Question

Solve each equation.
$$4x-2(1-x)=3(2x+1)-5$$

Answer

**step1** Understanding the problem

The problem asks us to find the value of the unknown number, which is represented by the letter 'x'. The equation shows that the expression on the left side of the equals sign, $$4x - 2(1 - x)$$, must have the same value as the expression on the right side, $$3(2x + 1) - 5$$. We need to figure out what number 'x' must be for this to be true.

**step2** Simplifying the left side of the equation

Let's first work on the left side of the equation: $$4x - 2(1 - x)$$.
We need to multiply the number outside the parentheses, which is -2, by each number inside the parentheses.
First, we multiply -2 by 1: $$-2 \times 1 = -2$$.
Next, we multiply -2 by -x: $$-2 \times (-x) = +2x$$.
So, the part $$-2(1 - x)$$ becomes $$-2 + 2x$$.
Now, the entire left side of the equation is $$4x - 2 + 2x$$.
We can combine the 'x' terms together: $$4x + 2x = 6x$$.
So, the left side of the equation simplifies to $$6x - 2$$.

**step3** Simplifying the right side of the equation

Now, let's simplify the right side of the equation: $$3(2x + 1) - 5$$.
We need to multiply the number outside the parentheses, which is 3, by each number inside the parentheses.
First, we multiply 3 by 2x: $$3 \times 2x = 6x$$.
Next, we multiply 3 by 1: $$3 \times 1 = 3$$.
So, the part $$3(2x + 1)$$ becomes $$6x + 3$$.
Now, the entire right side of the equation is $$6x + 3 - 5$$.
We can combine the plain numbers: $$3 - 5 = -2$$.
So, the right side of the equation simplifies to $$6x - 2$$.

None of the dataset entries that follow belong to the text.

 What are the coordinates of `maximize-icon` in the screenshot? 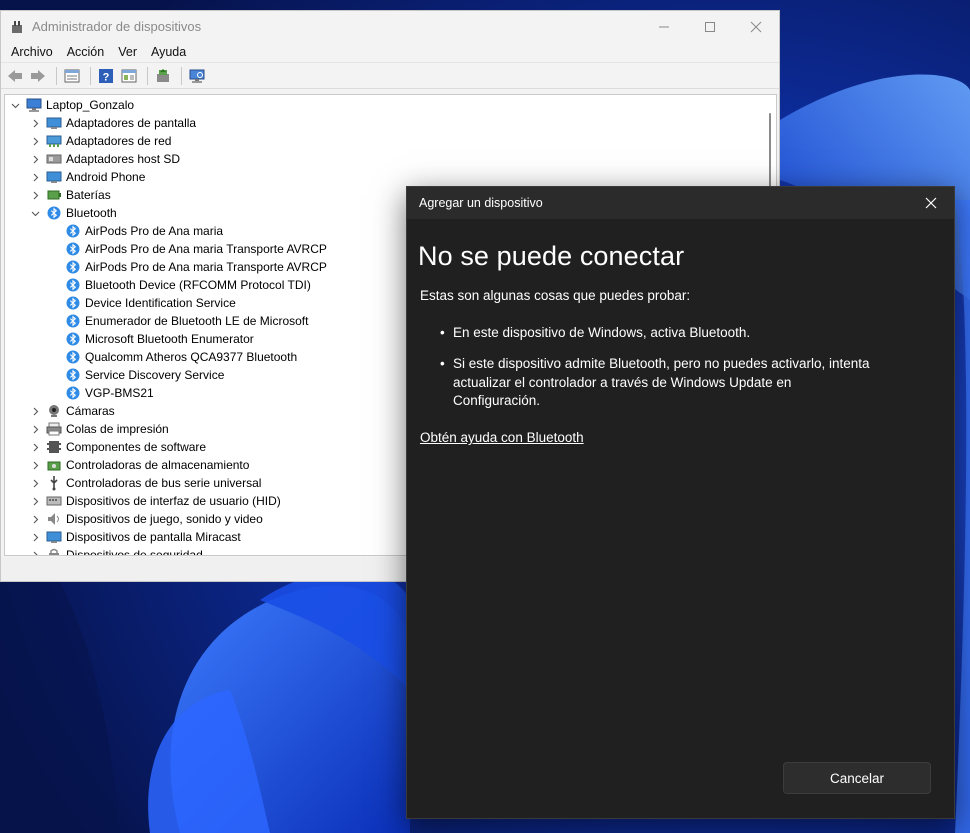 It's located at (710, 26).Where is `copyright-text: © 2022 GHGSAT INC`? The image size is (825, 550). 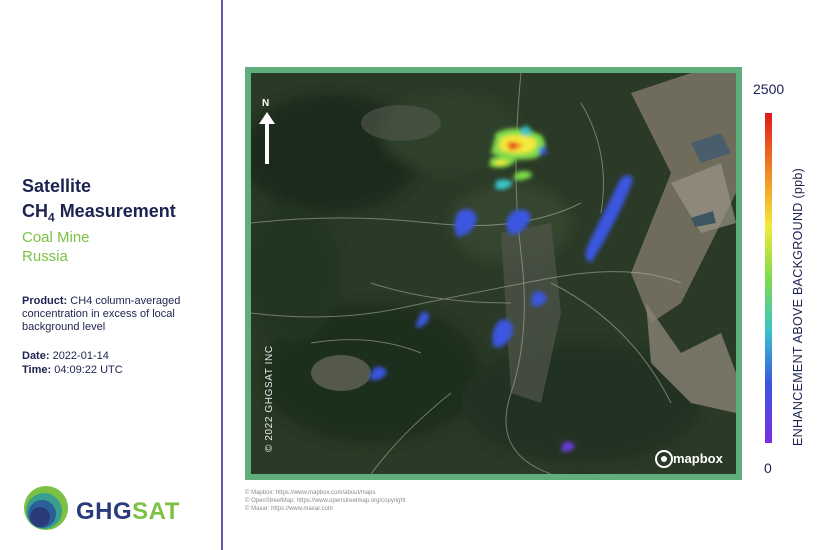 copyright-text: © 2022 GHGSAT INC is located at coordinates (270, 398).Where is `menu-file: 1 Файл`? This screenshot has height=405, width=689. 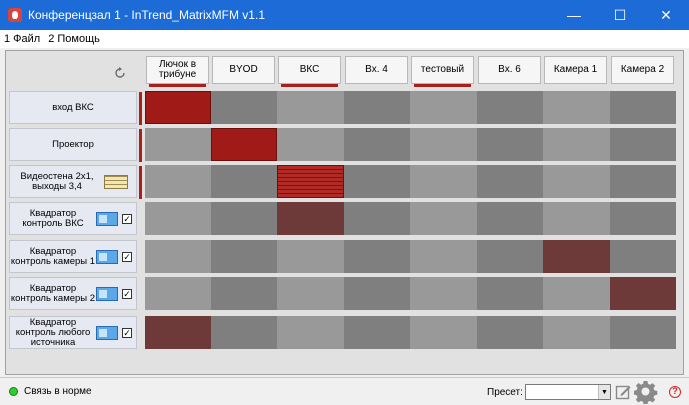
menu-file: 1 Файл is located at coordinates (22, 39).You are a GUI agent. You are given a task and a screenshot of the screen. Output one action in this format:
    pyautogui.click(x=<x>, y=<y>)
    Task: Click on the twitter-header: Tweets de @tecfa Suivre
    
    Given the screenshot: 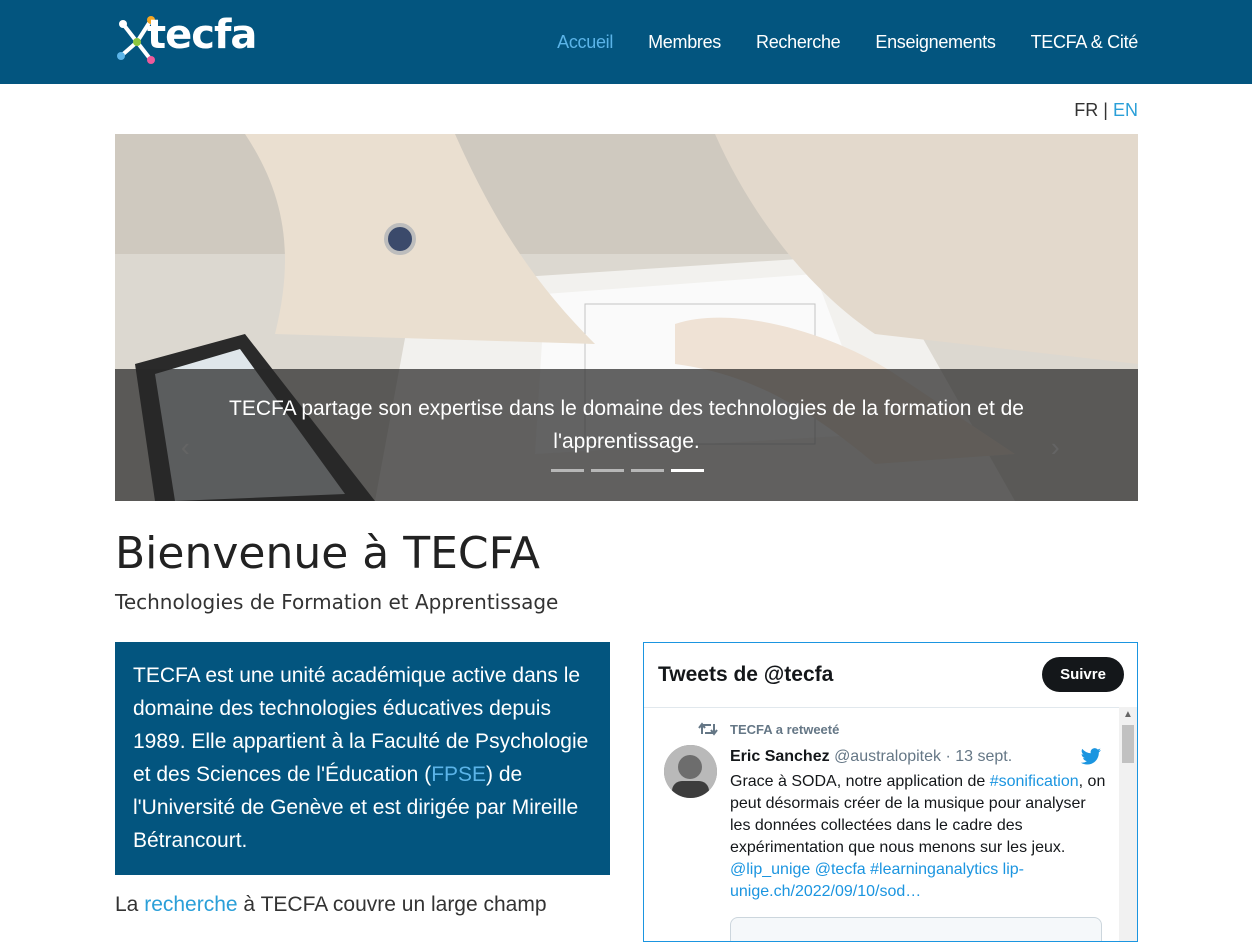 What is the action you would take?
    pyautogui.click(x=890, y=676)
    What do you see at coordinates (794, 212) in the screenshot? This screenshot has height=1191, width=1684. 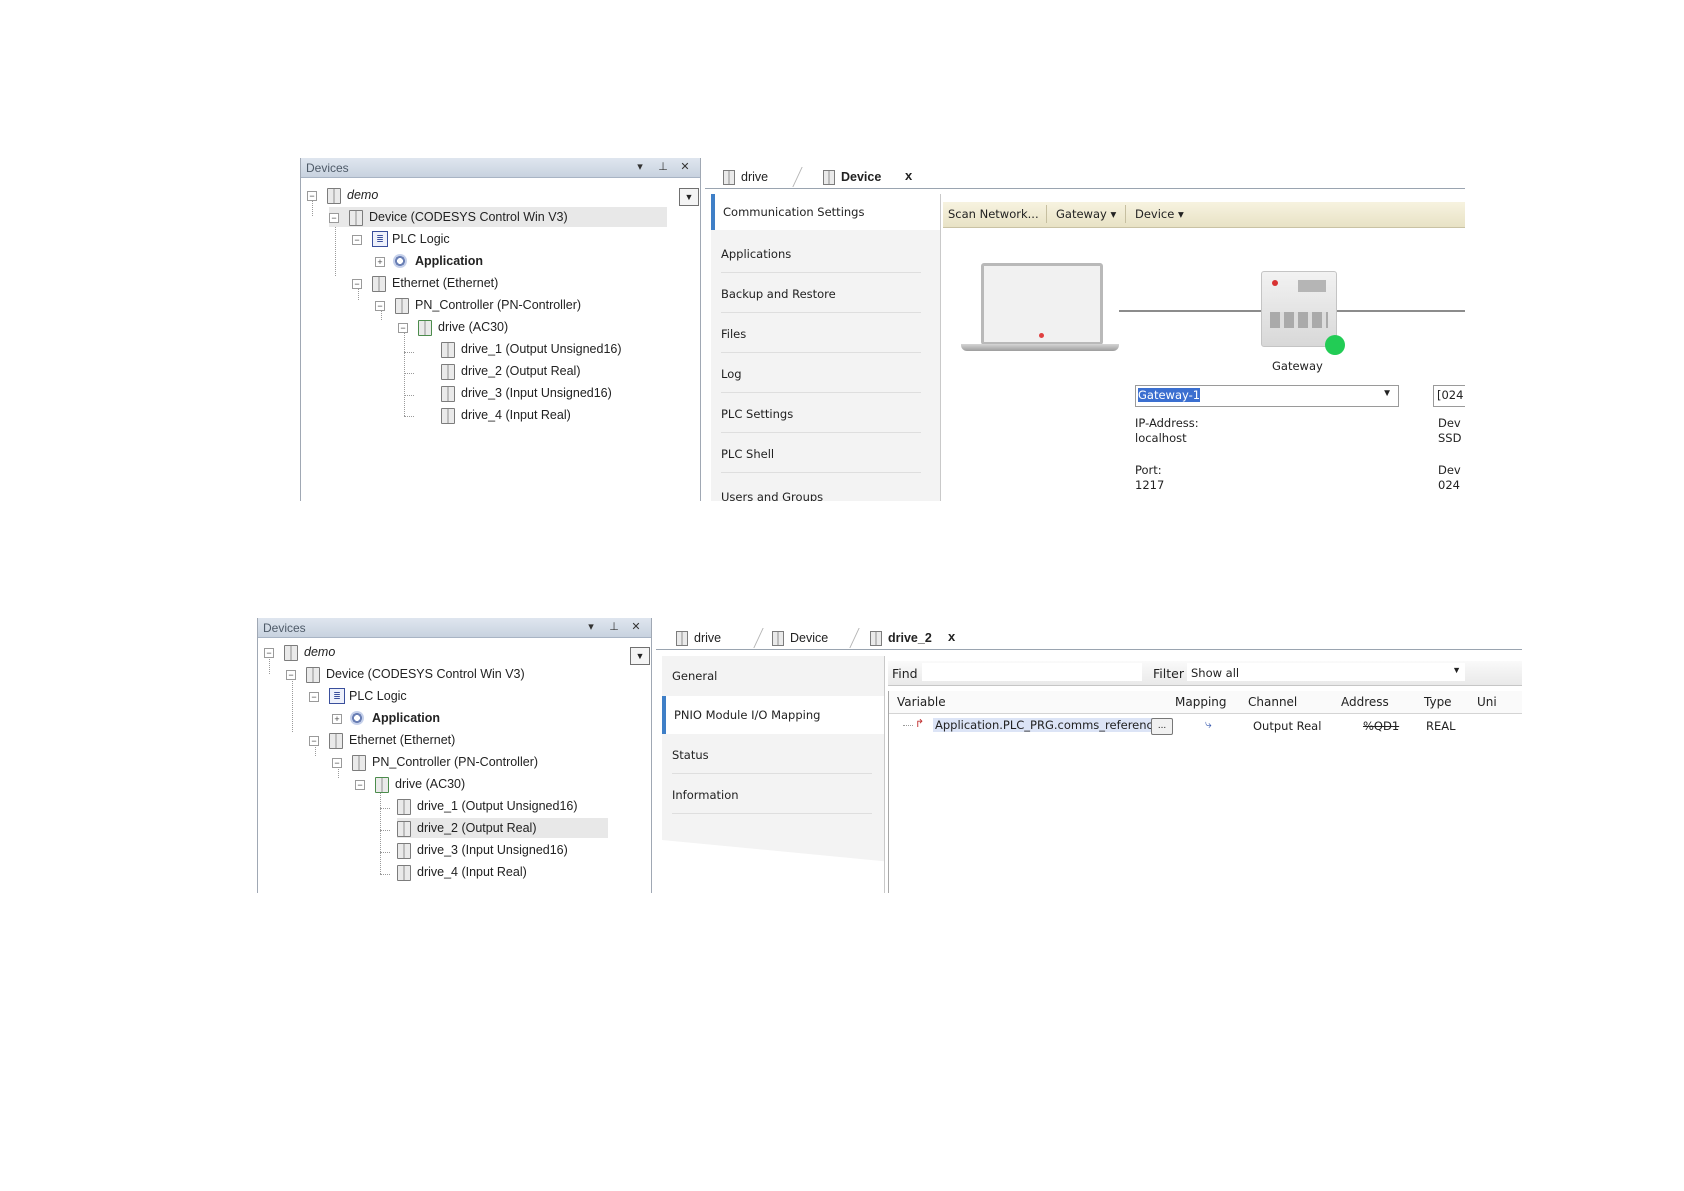 I see `menu-item-label: Communication Settings` at bounding box center [794, 212].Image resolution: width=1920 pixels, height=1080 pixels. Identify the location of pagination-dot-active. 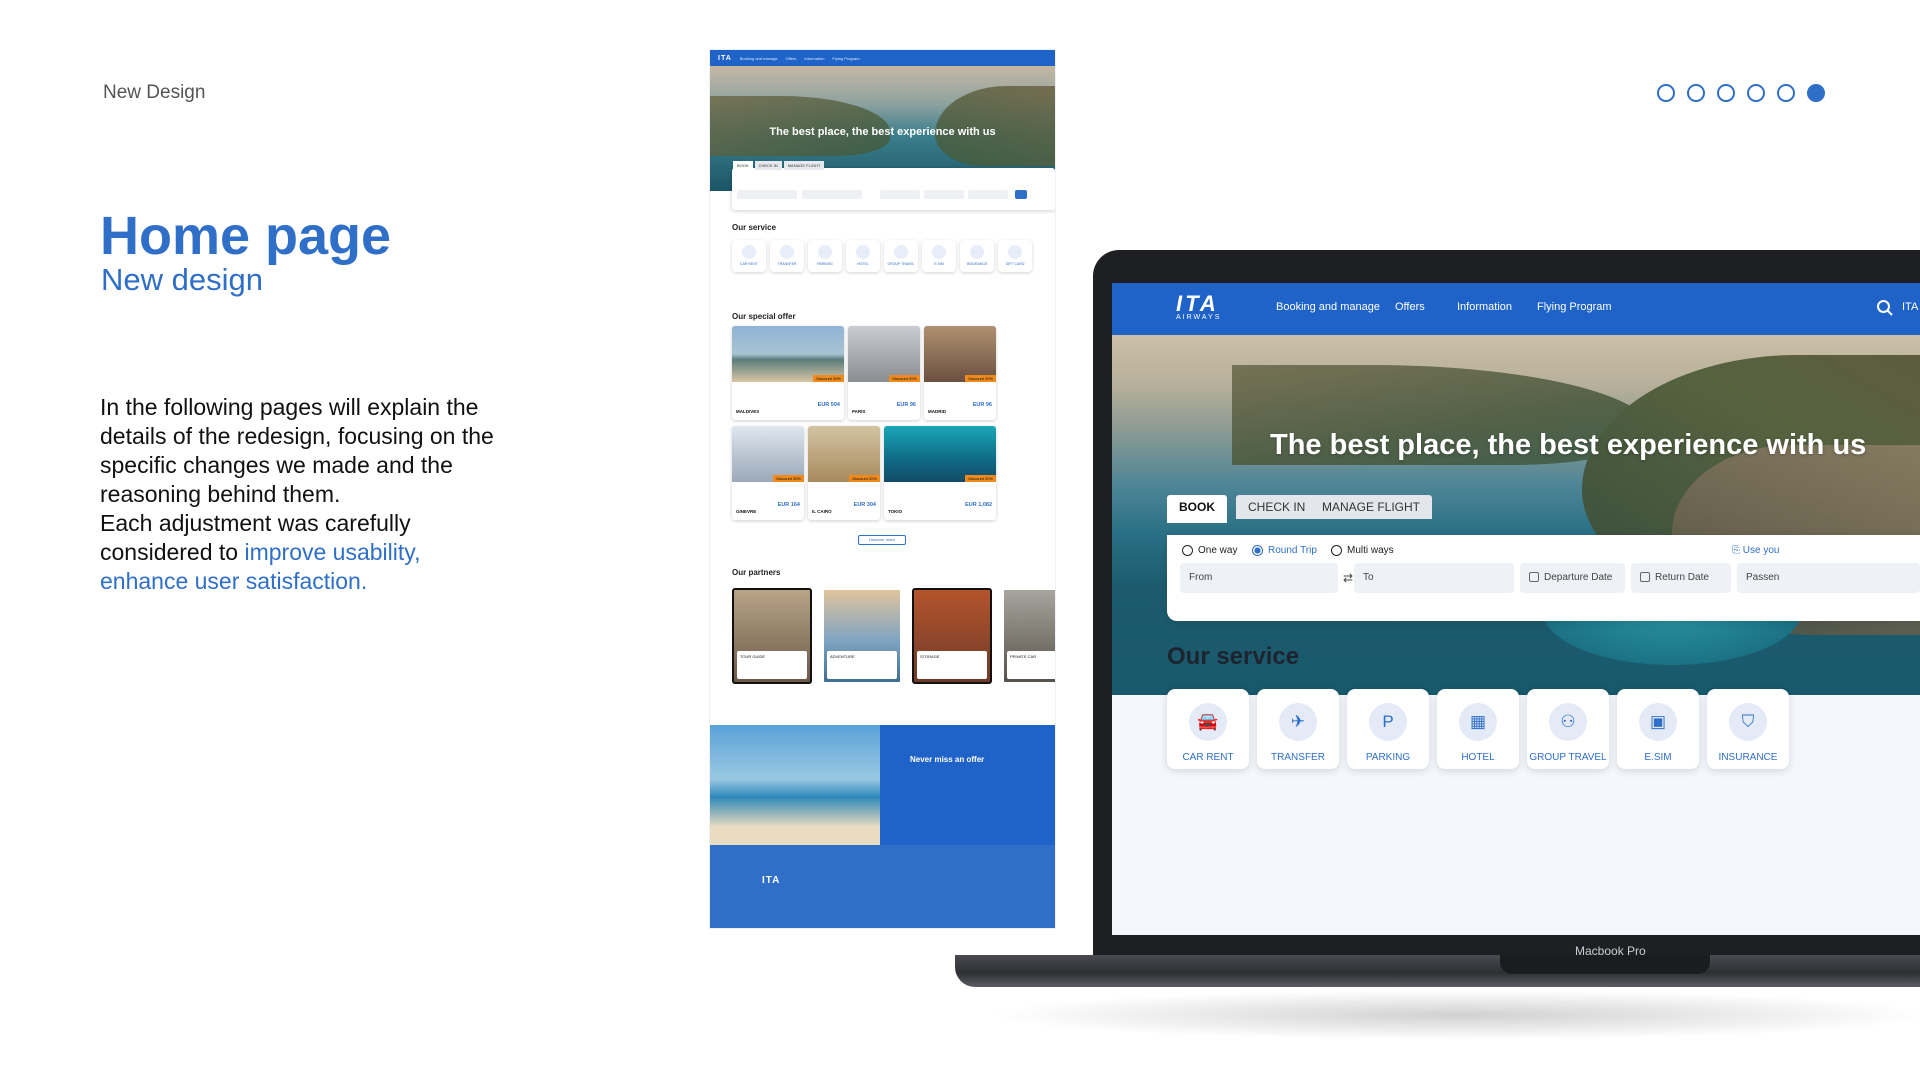
(1816, 93).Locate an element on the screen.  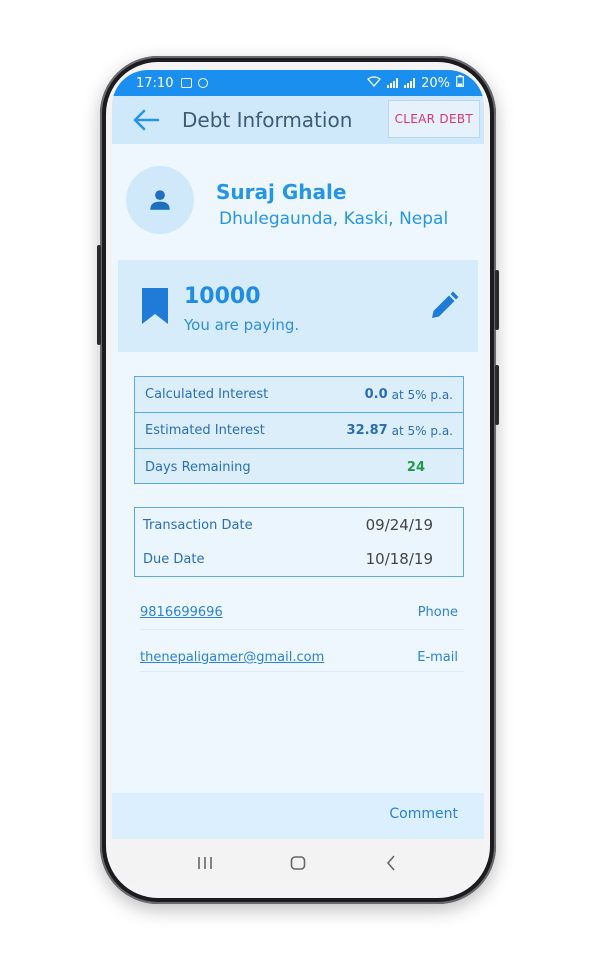
home-icon is located at coordinates (298, 863).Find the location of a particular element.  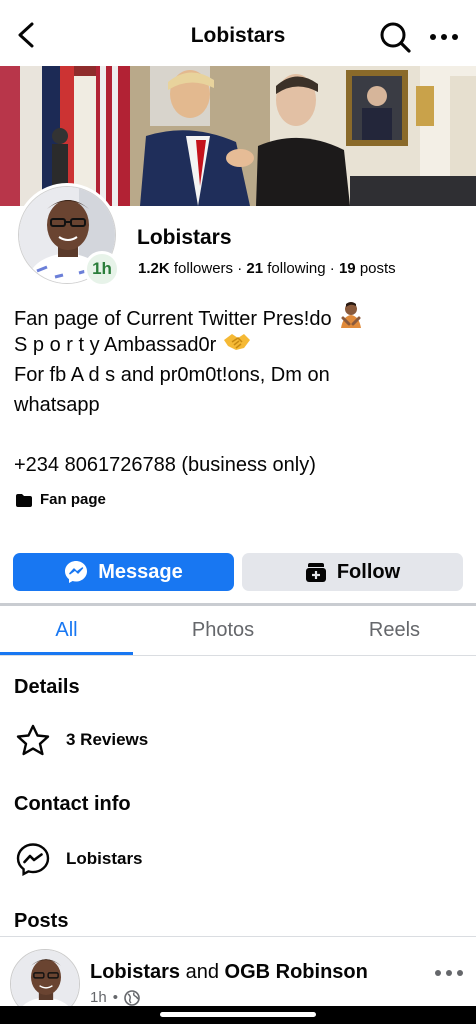

following-count: 21 is located at coordinates (254, 268).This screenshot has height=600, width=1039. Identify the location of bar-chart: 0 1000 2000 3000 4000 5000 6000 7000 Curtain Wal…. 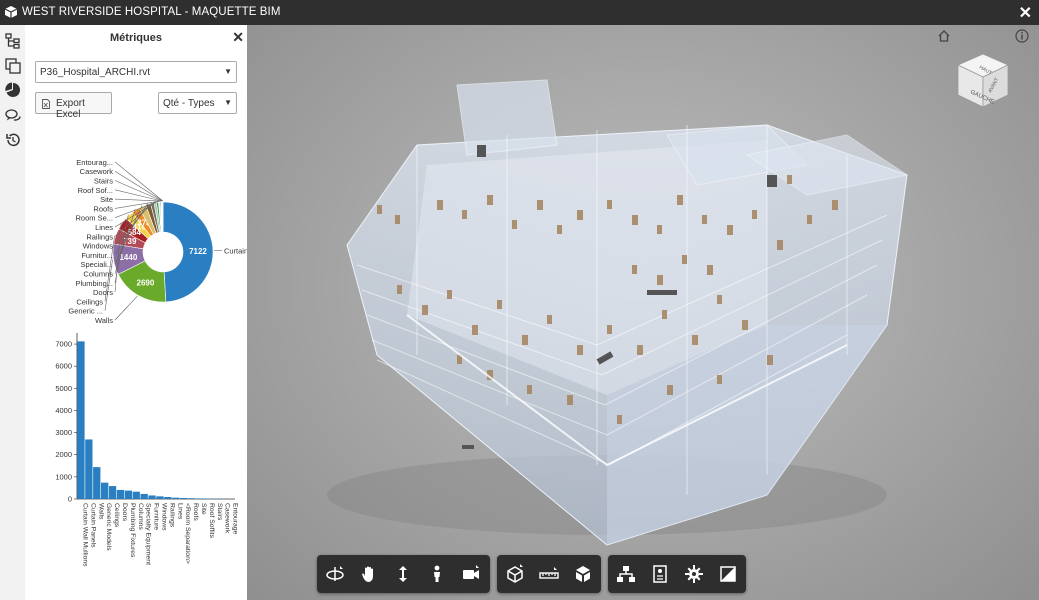
(147, 450).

**step4** Comparing both sides of the simplified equation

After simplifying both sides, our equation now looks like this:
$$6x - 2 = 6x - 2$$.
This means that the expression on the left side of the equals sign is exactly the same as the expression on the right side of the equals sign.

**step5** Determining the solution for 'x'

When an equation has the exact same expression on both sides, it means that no matter what number we choose for 'x', the equation will always be true.
For example, if 'x' were 1, then $$6(1) - 2 = 6 - 2 = 4$$, and the right side would also be $$6(1) - 2 = 6 - 2 = 4$$. So $$4 = 4$$, which is true.
If 'x' were 0, then $$6(0) - 2 = 0 - 2 = -2$$, and the right side would also be $$6(0) - 2 = 0 - 2 = -2$$. So $$-2 = -2$$, which is true.
This type of equation is called an identity, because it is always true for any possible value of 'x'.
Therefore, the solution is that 'x' can be any real number.